If a line below contains the string "computer", copy it out.

-=-=-=-=-

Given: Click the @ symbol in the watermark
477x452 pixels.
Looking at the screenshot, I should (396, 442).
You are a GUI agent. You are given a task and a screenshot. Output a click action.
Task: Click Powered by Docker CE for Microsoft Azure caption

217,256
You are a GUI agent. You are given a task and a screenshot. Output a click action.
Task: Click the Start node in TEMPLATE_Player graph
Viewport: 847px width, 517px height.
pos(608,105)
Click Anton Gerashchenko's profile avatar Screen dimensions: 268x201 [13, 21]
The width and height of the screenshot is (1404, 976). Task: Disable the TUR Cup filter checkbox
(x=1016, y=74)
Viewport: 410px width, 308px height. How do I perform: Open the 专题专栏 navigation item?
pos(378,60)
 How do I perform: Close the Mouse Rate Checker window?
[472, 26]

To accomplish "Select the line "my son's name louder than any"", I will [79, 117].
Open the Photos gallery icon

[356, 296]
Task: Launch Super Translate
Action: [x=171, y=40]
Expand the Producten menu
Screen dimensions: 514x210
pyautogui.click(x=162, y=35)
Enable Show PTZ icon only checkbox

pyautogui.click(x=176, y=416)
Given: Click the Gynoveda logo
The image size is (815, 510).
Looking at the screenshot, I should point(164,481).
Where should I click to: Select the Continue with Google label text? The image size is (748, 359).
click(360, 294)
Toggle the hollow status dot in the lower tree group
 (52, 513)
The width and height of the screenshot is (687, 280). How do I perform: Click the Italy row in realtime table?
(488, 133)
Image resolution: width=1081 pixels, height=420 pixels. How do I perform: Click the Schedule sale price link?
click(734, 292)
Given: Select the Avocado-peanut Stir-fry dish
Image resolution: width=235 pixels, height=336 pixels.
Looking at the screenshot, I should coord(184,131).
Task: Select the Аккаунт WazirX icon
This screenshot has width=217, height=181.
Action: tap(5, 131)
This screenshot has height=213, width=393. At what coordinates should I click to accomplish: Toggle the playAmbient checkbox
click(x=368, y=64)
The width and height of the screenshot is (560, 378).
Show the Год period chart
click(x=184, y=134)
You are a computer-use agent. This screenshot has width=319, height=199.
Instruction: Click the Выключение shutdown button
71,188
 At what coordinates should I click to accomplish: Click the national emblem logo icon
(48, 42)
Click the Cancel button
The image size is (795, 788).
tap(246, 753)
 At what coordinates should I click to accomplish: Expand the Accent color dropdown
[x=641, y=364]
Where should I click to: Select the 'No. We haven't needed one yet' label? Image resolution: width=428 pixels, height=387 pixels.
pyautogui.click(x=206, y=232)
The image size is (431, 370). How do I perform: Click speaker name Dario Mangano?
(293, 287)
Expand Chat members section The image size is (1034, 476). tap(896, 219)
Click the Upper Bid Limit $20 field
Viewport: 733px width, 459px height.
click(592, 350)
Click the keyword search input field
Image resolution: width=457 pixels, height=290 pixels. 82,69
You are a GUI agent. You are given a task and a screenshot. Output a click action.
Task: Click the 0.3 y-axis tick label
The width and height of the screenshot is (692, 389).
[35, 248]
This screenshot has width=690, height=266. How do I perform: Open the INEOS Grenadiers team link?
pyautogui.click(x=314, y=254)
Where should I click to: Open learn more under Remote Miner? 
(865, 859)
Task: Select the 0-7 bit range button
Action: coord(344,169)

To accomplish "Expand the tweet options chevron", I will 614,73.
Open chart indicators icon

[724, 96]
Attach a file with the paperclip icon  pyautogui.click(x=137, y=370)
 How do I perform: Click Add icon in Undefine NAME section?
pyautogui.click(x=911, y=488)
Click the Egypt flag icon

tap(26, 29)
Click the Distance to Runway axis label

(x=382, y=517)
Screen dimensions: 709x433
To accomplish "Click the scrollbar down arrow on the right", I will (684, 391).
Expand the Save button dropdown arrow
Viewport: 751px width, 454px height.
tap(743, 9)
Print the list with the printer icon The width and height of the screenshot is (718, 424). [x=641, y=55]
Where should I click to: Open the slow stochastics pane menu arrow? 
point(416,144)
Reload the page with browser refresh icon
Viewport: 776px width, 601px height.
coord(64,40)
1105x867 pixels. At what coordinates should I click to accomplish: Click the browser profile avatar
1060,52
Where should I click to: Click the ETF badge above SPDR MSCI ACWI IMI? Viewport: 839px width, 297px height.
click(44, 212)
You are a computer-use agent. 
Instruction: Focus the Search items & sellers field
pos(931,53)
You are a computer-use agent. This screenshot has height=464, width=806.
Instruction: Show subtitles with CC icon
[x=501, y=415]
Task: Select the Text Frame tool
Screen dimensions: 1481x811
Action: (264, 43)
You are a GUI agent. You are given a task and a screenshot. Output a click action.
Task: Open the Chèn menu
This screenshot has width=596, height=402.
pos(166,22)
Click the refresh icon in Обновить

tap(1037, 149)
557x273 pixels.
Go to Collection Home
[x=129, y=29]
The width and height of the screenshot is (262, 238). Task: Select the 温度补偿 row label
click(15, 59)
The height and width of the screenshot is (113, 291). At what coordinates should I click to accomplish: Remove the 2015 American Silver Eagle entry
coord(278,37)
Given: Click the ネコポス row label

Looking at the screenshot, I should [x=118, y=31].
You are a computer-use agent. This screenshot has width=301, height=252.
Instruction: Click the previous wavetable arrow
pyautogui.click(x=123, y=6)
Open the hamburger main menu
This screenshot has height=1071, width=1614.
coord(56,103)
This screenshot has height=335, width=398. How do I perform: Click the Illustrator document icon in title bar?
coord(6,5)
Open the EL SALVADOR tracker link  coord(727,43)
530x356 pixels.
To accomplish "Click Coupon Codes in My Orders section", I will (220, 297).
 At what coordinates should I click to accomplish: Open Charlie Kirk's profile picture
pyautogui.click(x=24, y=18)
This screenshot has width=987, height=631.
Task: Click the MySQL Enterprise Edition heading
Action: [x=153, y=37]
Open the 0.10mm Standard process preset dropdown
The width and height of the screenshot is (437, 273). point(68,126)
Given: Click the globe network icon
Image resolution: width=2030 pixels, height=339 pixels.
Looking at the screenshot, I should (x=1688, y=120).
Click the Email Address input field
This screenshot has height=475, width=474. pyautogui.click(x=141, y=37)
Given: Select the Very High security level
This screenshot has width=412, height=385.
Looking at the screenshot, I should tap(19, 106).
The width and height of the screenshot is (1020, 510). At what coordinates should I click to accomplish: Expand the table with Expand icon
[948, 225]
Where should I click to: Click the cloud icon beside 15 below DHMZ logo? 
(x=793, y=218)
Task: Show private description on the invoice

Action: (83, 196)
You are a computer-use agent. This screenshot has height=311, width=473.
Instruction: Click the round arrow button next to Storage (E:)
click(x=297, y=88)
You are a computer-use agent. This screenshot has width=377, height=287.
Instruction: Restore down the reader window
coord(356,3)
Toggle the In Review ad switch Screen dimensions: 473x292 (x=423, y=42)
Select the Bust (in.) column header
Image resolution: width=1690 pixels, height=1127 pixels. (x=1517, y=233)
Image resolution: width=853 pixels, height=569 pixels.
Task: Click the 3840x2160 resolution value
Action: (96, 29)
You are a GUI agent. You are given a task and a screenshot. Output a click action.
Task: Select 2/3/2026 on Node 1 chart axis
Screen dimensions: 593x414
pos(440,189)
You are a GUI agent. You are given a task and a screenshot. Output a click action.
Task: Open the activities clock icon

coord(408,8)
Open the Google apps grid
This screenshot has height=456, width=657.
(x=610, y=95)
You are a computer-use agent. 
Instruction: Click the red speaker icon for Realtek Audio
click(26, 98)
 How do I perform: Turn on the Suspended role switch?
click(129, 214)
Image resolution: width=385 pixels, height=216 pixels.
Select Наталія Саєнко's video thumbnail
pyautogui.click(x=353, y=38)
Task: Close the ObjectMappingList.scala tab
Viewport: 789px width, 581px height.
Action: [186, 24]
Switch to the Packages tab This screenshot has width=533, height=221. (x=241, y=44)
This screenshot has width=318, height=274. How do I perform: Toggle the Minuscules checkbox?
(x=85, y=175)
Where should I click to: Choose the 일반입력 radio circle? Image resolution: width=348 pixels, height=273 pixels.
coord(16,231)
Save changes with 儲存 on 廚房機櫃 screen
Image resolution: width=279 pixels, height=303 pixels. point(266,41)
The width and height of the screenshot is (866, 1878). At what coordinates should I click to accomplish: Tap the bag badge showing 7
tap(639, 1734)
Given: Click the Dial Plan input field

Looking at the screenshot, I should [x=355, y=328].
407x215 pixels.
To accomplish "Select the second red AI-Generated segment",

-=-=-=-=-

▶ RESPONSE:
You are a computer-use agent. This screenshot has width=319, height=199.
You are a computer-use agent. 
You are a computer-use agent. This screenshot has height=464, width=806.
You are a computer-use agent. This screenshot has width=301, height=252.
You are a computer-use agent. This screenshot has height=311, width=473.
You are a computer-use agent. This screenshot has width=377, height=287.
You are a computer-use agent. 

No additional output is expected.